Moyle v US asks if federal law protects women whose pregnancies threaten their health
In 2022, five Supreme Court justices wrote that they were returning the issue of abortion to “legislative bodies”. Two years on, that sounds like wishful thinking: the court finds itself right back in the middle of America’s abortion battle. A month ago the issue was access to abortion pills—a fight opponents of abortion seem destined to lose. On April 24th the question was whether state bans that criminalise terminations are trumped by a federal law concerning emergency care.
The Emergency Medical Treatment and Labour Act (emtala), passed in 1986, requires hospitals receiving federal funding to offer “stabilising treatment” to people showing up in their emergency rooms (ers). In 2022 the Biden administration notified hospitals that this duty includes offering abortion when a woman’s pregnancy poses immediate risks to her health. But a law passed that year—the Idaho Defence of Life Act—prohibits abortion except in cases of rape or incest, or when “necessary to prevent the death of the pregnant woman”. Moyle v United States concerns cases where a woman’s health is at imminent risk but she is not at death’s door.
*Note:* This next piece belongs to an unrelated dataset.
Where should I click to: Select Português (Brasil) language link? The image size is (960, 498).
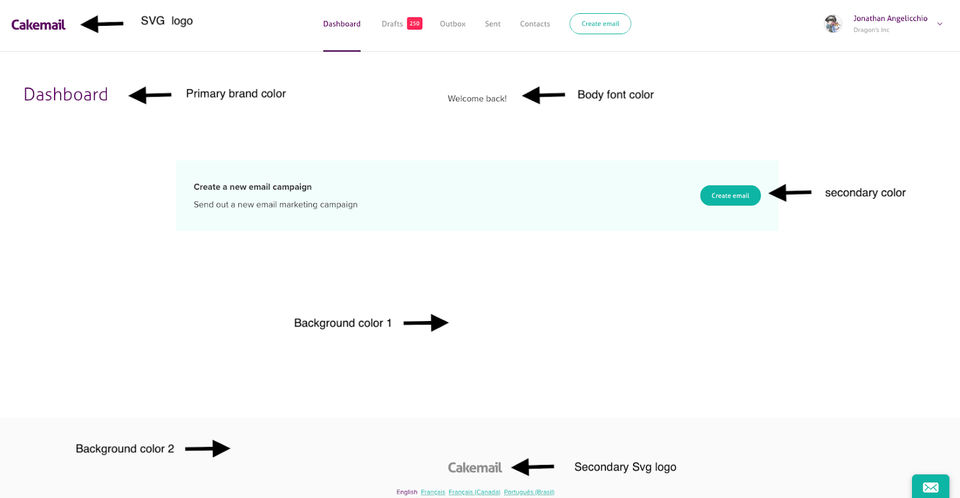click(x=529, y=492)
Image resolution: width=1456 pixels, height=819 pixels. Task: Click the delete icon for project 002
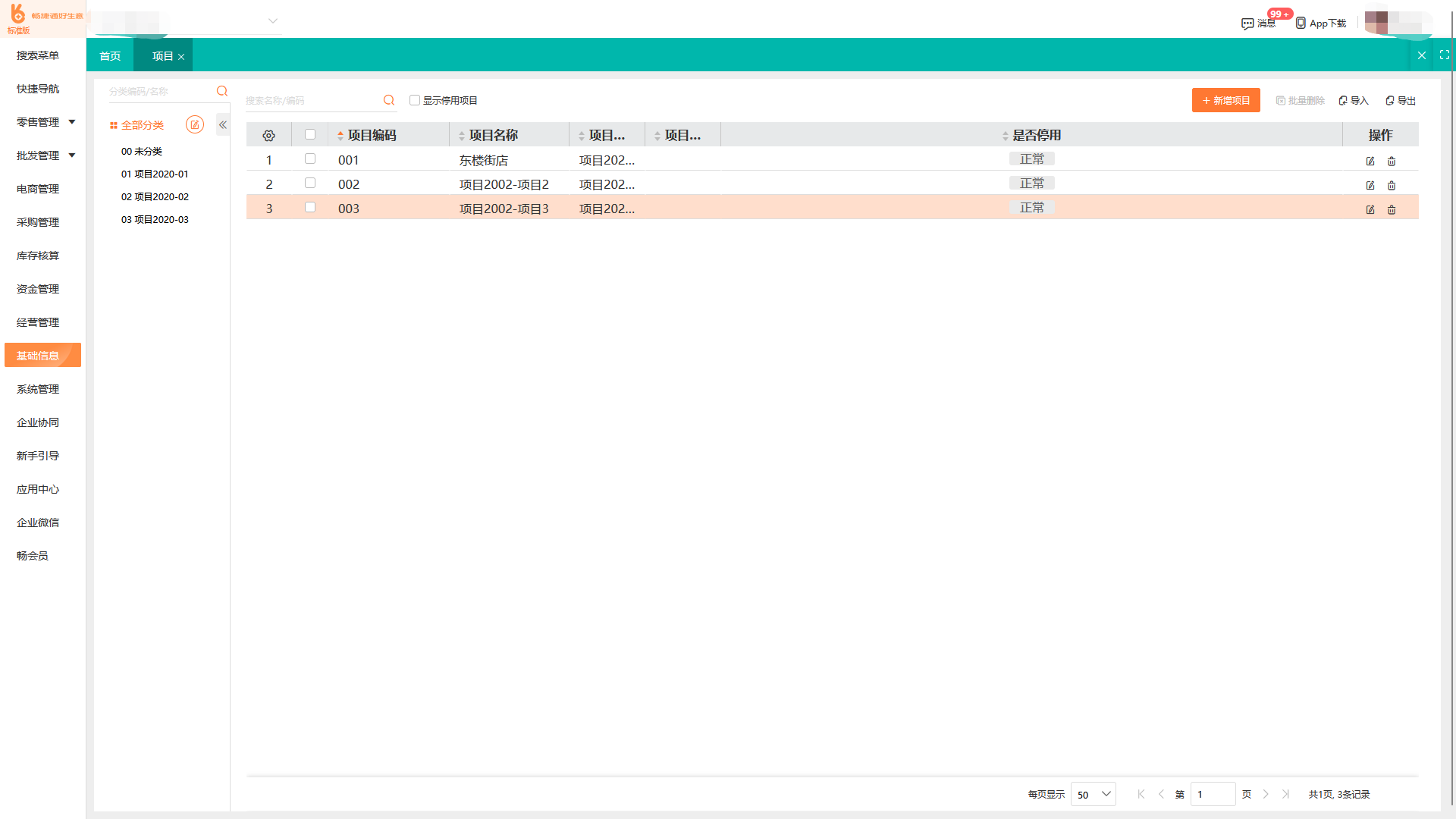tap(1391, 183)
Joshua Turner, defending Idaho’s statute, faced a barrage from the three liberal justices. Idaho’s law explicitly recognises abortion as the standard of medical care when a woman’s “life is in peril”, Justice Elana Kagan noted. So can’t emtala extend that same standard to cases when her “health is in peril” and she could “lose her reproductive organs”? Well, Mr Turner said, that raises “tough medical questions that implicate deeply theological and moral questions” that states should answer. “That would be a good response if federal law did not take a position on what you characterise as a tough question,” Justice Kagan retorted. But emtala “says that you don’t have to wait until the person is on the verge of death”.
Justice Sonia Sotomayor cited the case of “a real woman” in Florida who was sent home from hospital despite doctors believing she needed an abortion to avoid sepsis and uncontrolled haemorrhage. Doctors “refused to treat her because they couldn’t say she would die.” She later returned to the hospital, after bleeding at home and passing out, and an abortion saved her life. Would Idaho’s law require a woman to endure a similar experience? Mr Turner could not give a clear answer. Justice Ketanji Brown Jackson walked Mr Turner through a discourse on the constitution’s Supremacy Clause, which states that “what the federal government says takes precedence”.
The court’s conservative justices largely steered clear of questions of women’s reproductive health. But they voiced three lines of attack on the Biden administration’s position, suggesting that their sympathies lay with Idaho.
Justices Samuel Alito, Amy Coney Barrett, Neil Gorsuch and Clarence Thomas all noted that emtala was enacted under the constitution’s Spending Clause and probed whether it was proper for the government to withhold Medicare funds unless emergency abortions are provided. Mr Turner argued that such conditions must be “clear and unambiguous” in the statute itself. Elizabeth Prelogar, the solicitor-general, suggested that the court should not consider this argument as the lower courts “did not address” it. Conservative justices raised the question of conscience exemptions—whether doctors who object to abortion would have to follow a federal mandate. But Ms Prelogar insisted that “individual doctors are never required to perform an abortion”.
One objection to the Biden administration’s position seemed to gain more traction: the worry that adding a health exception via emtala would invite a host of elective abortions via mental-health claims. Ms Prelogar strove to allay concerns: it would be “incredibly unethical” to treat a woman who comes to the er “with some grave mental-health emergency” by terminating her pregnancy, she said.
Mary Ziegler, a law professor at the University of California, Davis, said that, though it “seems like Idaho will prevail”, there is “a lot of ambiguity” about how the justices will justify such a ruling, as all of the pathways explored in the hearing are murky. By contrast, perhaps the starkest moment in the hearing was Justice Kagan’s observation that six women have been airlifted out of state from one Idaho hospital since the law went into effect. “It can’t be the right standard of care”, she said, “to force somebody into a helicopter.”